Cybercriminals may soon cross a true red line for humanity – or maybe we should call it a brown line. If we don’t take away their profits and stop them, our coffee could be next.

The past few weeks have seen a veritable explosion in ransomware attacks. Americans lost access to gasoline as the Colonial Pipeline shut down. The Irish health care system was violated. Our national barbecue obsession was threatened when the largest meat packing corporation in the world was temporarily offline. And in Massachusetts, the elite denizens of Nantucket were temporarily isolated from the mainland as the Steamship Authority was hacked.

What’s next?

We predict it will be coffee. After all, if gasoline is the critical fuel that drives our mechanical hydrocarbon economy, then coffee is the critical fuel that drives our human economy. If the hack of Colonial Pipeline crossed a red line for government response, we might very well guess that, someday soon, ransomware criminals will cross an even brighter brown line and attack the coffee supply chain.

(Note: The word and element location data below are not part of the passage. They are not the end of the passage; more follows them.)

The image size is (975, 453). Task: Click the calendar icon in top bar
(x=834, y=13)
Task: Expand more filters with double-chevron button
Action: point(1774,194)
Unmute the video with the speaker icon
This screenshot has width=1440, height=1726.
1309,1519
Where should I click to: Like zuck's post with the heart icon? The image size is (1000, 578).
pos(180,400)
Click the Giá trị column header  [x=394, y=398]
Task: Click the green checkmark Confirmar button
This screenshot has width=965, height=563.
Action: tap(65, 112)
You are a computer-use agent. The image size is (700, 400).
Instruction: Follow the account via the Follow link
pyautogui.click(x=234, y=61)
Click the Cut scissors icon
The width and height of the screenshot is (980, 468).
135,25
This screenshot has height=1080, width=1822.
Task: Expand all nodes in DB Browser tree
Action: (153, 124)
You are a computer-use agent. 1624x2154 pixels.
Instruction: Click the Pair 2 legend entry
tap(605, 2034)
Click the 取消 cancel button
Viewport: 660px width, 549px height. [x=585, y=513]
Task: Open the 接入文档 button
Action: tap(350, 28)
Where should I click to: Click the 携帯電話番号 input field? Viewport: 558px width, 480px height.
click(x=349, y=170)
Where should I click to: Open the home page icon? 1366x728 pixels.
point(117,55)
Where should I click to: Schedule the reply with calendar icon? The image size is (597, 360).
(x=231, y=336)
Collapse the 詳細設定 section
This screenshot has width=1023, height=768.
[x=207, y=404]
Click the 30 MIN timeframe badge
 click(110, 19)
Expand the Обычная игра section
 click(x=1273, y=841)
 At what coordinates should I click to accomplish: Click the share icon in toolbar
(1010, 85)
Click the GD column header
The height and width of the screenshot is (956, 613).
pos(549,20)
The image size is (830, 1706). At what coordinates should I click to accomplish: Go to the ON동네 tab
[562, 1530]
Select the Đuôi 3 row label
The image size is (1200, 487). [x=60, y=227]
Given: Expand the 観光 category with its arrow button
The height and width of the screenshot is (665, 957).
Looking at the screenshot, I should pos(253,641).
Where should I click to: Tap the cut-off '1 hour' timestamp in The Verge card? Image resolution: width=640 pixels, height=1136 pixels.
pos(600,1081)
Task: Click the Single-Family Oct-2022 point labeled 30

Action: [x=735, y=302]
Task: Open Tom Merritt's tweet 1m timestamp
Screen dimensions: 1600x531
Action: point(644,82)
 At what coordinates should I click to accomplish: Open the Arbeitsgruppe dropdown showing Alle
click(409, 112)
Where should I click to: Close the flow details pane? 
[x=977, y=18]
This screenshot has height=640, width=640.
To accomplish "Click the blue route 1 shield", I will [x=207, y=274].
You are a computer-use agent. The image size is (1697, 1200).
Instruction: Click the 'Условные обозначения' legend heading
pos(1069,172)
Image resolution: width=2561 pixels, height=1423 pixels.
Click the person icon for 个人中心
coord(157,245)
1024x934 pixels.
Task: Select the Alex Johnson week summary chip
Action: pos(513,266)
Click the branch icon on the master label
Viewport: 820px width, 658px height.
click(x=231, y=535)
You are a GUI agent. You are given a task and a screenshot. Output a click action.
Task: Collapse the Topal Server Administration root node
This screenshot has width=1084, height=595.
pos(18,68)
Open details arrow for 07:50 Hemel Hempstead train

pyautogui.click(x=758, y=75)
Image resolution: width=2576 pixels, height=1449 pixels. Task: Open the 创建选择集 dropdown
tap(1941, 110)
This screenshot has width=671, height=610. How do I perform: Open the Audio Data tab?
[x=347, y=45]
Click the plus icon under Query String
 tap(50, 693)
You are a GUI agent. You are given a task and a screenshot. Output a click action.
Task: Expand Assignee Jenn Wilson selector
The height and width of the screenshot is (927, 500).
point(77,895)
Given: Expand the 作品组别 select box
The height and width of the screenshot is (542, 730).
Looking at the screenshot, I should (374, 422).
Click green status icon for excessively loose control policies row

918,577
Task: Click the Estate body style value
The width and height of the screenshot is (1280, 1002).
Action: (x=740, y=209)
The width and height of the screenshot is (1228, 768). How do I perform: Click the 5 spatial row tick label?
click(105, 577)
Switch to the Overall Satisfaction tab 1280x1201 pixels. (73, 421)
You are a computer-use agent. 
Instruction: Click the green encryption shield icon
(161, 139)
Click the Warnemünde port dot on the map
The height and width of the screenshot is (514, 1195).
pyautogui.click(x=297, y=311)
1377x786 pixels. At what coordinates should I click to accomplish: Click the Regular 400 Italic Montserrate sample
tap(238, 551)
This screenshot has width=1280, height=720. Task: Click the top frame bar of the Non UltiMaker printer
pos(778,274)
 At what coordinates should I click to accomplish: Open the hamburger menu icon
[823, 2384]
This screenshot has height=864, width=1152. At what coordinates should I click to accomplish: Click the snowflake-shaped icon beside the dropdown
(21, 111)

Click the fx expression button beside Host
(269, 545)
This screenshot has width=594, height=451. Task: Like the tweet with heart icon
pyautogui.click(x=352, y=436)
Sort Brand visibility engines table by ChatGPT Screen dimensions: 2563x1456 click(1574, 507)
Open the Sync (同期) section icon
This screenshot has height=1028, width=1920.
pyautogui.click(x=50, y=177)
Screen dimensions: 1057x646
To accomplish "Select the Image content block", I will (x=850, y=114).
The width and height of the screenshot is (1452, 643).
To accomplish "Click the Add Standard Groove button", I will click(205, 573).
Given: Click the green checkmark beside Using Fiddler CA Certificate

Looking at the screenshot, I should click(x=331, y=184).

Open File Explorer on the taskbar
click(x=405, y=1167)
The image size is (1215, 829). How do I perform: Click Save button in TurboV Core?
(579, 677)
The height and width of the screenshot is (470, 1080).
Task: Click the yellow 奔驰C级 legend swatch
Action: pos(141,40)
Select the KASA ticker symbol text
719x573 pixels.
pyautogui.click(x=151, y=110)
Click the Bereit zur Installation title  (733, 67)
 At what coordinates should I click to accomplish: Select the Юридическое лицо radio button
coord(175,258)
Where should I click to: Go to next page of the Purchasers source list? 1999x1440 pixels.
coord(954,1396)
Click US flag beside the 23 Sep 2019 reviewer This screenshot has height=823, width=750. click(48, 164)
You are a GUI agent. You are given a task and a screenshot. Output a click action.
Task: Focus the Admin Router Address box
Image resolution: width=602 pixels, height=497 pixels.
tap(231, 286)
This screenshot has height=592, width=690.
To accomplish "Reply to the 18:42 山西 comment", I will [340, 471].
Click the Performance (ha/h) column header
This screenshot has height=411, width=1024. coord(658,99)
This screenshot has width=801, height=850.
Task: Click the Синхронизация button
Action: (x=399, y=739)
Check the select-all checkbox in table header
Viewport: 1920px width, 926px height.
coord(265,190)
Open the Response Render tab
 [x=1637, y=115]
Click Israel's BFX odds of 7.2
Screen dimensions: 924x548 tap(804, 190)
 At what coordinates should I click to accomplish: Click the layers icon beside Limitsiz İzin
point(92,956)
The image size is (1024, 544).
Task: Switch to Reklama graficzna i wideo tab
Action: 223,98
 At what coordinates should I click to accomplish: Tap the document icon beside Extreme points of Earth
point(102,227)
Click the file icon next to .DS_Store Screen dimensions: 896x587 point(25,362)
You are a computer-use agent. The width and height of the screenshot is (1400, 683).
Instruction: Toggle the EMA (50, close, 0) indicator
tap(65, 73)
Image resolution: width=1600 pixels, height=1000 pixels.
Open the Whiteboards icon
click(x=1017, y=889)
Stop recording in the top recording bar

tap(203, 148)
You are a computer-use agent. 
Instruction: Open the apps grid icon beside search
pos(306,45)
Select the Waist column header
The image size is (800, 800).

Everything is digital and vulnerable

We’re joking, of course. But maybe not so much. The coffee supply chain is conceptually no different from any other. We can imagine scenarios in which growers, roasters, shippers and retail distributors all come under attack. It takes very little creativity to speculate about the havoc that a disruption to Nescafé (still the largest coffee brand in the world) would cause. More amusingly, we can chortle a bit at the prospect of some being cut off from their daily blast of Starbucks double foam latte.

The reality is that today, almost everything is digital, and every modern business is vulnerable to a ransomware attack. The upsurge in criminality (some of it tolerated or actively encouraged by adversarial nations) is not going to end any time soon. So long as ransomware criminals can profit from their activities without fear of retribution, the crime wave will continue. They will not be deterred until they suffer consequences.

Organizations all over the world have been attacked in recent weeks but, candidly, there is little prospect of creating a traditional criminal network response to ransomware. Many nations, most notably Russia, are content providing the criminals with a haven, and there is no realistic way we can change that dynamic. No ransomware criminal will ever be extradited from Russia to face justice in the West.

And so the Western victims of ransomware need to devise a more effective response. And key to that response is understanding the role of cryptocurrency in fostering ransomware.

In the real, physical world, the moment of payment – when the criminals collect the ransom – is the moment that the crooks are at greatest risk. They have to expose themselves to collect the money. Cryptocurrency is an anonymous digital currency that, thus far, has allowed the ransomware gangs to collect their ill-gotten gains without exposing themselves to capture. That can and should change.

Digital currencies, like Bitcoin or Dogecoin, are managed by a distributed network of computers and servers that are, by design, outside the control of any government. Furthermore, there are no banks as go-betweens. So there is no need to disclose your identity. That’s what makes digital currencies so attractive to criminals (and, to be fair, also to political dissenters and others who may have a legitimate claim to anonymity).

Sometimes, digital currencies can be directly exchanged for things of value. Until recently, for example, one could purchase a Tesla with digital coins. But typically, the cryptocurrency has to be converted into an actual currency – dollars, yuan or euros – in order to be useful. Some of the exchanges that make those conversions operate in the United States and are subject to American anti-money-laundering (AML) laws. However, a lot of the exchanges are located offshore and therefore are free from regulation.

That has to change. Converting digital coin to hard cash is the point at which the criminals must show themselves in the physical world, and we should take advantage of that. Indeed, though the precise mechanism is unclear at this point, that seems to be what the U.S. government did to DarkSide – trace their money and take it away at the point of exchange. To make that exercise easier and to put real teeth into the program, America’s effort to expose the ransomware criminals should proceed along two fronts.

Act alone if other nations won’t

First, we need to work cooperatively with foreign governments to develop an international agreement that would force offshore digital exchanges to abide by AML laws. This would include requirements to “know your customer” and identify participants in the exchange and to report suspicious transactions.

Second, in the absence of international agreement, the United States should consider unilateral action. The dollar remains the reserve currency of the world. Foreign banks need to conduct financial affairs in dollars and in coordination with the American banking system. Any foreign bank that acts as a clearing house for an offshore digital exchange should be prohibited from conducting business within the American banking system unless and until they, likewise, implement “know your customer” standards.

If foreign governments won’t act, America should consider using its unique financial position to incentivize assistance from foreign banks. If a bank were required to choose between access to the U.S. financial market and transactions with a crypto exchange, the choice would be clear.

Typically, crime is a persistent – yet tolerable – economic cost. Ransomware is both a criminal scourge and a significant threat to economic prosperity, and even national security. Cyber gangs have crossed the metaphorical digital brown line, and swift action in response is essential. Act now, or lose your lattes.